1. First, I need to figure out how much the tire's volume changed. It went from $$35.25 \times 10^{-3} \mathrm{m}^{3}$$ to $$39.47 \times 10^{-3} \mathrm{m}^{3}$$.
So, the change in volume (ΔV) is $$39.47 \times 10^{-3} \mathrm{m}^{3} - 35.25 \times 10^{-3} \mathrm{m}^{3} = (39.47 - 35.25) \times 10^{-3} \mathrm{m}^{3} = 4.22 \times 10^{-3} \mathrm{m}^{3}$$.
2. Next, I know the pressure is $$2.55 \times 10^{5} \mathrm{Pa}$$.
3. To find the work done (W), I can multiply the pressure (P) by the change in volume (ΔV).

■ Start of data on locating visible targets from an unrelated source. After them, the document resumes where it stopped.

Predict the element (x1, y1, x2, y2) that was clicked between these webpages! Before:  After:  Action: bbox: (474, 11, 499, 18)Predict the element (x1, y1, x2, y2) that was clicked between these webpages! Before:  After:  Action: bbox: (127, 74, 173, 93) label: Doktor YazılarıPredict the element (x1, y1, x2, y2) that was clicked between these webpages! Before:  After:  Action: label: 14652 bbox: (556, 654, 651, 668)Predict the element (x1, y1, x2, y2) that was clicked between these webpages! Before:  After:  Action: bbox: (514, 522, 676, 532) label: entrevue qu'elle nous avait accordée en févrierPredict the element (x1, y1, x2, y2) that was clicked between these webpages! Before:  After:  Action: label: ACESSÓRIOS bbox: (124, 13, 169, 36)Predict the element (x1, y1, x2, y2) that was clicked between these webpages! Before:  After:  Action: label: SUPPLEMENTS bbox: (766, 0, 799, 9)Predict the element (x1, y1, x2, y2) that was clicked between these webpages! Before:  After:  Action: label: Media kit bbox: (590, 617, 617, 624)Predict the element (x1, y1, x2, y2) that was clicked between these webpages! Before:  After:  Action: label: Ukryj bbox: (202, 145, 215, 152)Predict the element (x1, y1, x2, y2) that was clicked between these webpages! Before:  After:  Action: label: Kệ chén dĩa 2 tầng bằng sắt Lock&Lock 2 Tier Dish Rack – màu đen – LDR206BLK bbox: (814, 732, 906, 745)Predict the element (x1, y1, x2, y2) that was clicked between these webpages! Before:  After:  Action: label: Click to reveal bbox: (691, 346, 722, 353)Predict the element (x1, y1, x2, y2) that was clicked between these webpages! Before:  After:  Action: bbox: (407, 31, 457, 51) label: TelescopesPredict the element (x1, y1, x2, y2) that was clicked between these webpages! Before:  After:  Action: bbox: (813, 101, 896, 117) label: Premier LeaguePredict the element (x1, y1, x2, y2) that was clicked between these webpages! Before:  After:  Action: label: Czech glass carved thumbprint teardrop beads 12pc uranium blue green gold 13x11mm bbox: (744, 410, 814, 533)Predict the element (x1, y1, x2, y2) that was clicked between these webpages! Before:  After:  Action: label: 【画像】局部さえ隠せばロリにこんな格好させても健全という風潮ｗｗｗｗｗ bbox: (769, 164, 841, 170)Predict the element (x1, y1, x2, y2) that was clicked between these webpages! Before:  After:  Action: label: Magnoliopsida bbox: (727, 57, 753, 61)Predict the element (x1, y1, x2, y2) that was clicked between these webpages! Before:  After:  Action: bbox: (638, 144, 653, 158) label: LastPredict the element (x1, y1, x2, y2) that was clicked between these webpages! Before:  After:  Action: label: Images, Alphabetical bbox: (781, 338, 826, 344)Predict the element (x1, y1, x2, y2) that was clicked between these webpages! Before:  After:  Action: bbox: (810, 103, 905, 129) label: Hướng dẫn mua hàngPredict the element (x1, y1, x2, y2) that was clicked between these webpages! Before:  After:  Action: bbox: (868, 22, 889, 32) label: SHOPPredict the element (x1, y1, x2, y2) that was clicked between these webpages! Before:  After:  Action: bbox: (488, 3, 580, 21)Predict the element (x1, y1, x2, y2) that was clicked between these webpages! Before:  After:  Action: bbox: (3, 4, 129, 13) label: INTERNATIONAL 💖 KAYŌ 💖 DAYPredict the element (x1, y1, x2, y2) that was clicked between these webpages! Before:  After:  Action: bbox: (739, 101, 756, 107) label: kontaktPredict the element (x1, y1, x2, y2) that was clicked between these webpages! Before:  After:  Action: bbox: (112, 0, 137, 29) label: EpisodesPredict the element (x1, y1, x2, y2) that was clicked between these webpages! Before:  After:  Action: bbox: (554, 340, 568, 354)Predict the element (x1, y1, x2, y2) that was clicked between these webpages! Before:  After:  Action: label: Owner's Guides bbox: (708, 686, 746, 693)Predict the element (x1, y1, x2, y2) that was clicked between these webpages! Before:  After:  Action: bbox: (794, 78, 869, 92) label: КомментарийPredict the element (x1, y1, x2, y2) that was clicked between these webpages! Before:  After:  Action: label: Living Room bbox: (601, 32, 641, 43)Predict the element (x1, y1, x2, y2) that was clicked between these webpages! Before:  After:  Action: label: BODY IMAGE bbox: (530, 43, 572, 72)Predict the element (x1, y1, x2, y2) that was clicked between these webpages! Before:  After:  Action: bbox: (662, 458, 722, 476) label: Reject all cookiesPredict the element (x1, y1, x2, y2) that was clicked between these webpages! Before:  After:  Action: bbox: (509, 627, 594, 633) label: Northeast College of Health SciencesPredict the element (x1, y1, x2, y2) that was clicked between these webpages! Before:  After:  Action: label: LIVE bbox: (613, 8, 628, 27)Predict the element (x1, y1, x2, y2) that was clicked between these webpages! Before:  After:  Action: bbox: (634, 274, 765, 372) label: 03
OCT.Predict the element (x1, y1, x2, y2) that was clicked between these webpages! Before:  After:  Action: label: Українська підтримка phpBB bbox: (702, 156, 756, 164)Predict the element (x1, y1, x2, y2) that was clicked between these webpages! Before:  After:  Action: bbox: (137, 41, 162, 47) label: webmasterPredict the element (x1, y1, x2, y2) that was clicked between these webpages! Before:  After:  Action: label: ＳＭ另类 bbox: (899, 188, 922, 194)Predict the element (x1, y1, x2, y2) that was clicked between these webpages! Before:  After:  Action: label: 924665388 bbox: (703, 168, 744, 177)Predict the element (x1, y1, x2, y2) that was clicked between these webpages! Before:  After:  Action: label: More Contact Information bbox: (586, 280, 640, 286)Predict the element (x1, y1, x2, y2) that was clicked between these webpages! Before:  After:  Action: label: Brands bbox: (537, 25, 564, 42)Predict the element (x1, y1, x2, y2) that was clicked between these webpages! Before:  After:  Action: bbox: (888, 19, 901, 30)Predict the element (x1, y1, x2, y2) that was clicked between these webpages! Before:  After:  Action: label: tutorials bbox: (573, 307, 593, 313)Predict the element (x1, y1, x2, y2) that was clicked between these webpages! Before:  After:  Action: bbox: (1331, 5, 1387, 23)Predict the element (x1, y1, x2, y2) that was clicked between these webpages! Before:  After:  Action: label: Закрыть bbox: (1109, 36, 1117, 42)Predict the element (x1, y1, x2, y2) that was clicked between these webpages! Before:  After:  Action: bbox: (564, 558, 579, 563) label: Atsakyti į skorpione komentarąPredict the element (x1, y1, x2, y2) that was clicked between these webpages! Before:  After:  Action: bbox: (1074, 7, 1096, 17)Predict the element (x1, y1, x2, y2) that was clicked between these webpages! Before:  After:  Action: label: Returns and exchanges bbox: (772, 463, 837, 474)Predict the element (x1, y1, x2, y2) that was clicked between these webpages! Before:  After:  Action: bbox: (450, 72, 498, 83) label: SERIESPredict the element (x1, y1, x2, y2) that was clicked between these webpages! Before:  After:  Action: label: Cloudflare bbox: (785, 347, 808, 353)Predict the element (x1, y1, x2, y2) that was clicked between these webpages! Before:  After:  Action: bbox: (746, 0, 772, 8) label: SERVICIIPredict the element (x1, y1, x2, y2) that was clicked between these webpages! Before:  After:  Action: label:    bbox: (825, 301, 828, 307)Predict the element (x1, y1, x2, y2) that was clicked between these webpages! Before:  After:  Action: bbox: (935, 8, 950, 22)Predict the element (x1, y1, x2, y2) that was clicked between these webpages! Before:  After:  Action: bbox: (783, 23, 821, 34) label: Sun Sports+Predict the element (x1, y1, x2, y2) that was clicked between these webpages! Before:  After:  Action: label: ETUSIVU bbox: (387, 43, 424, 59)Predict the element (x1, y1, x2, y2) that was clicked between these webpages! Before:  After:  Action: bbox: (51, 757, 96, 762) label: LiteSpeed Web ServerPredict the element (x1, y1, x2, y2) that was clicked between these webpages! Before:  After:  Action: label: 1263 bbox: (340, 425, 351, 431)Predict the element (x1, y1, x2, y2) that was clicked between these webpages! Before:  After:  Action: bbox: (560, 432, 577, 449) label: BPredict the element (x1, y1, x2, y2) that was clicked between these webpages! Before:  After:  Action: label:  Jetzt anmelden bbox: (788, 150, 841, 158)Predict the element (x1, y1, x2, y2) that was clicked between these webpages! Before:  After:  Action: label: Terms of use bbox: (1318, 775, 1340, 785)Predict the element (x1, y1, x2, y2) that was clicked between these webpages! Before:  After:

This is like how force times distance gives work, but for gases, it's pressure times change in volume.
$$W = P \times \Delta V$$
$$W = (2.55 \times 10^{5} \mathrm{Pa}) \times (4.22 \times 10^{-3} \mathrm{m}^{3})$$
$$W = (2.55 \times 4.22) \times (10^{5} \times 10^{-3}) \mathrm{J}$$
$$W = 10.761 \times 10^{(5-3)} \mathrm{J}$$
$$W = 10.761 \times 10^{2} \mathrm{J}$$
$$W = 1076.1 \mathrm{J}$$
4. Since the volume increased (it expanded), it means the gas was pushing outwards, doing work on its surroundings (like the tire walls). So, work is done *by* the gas.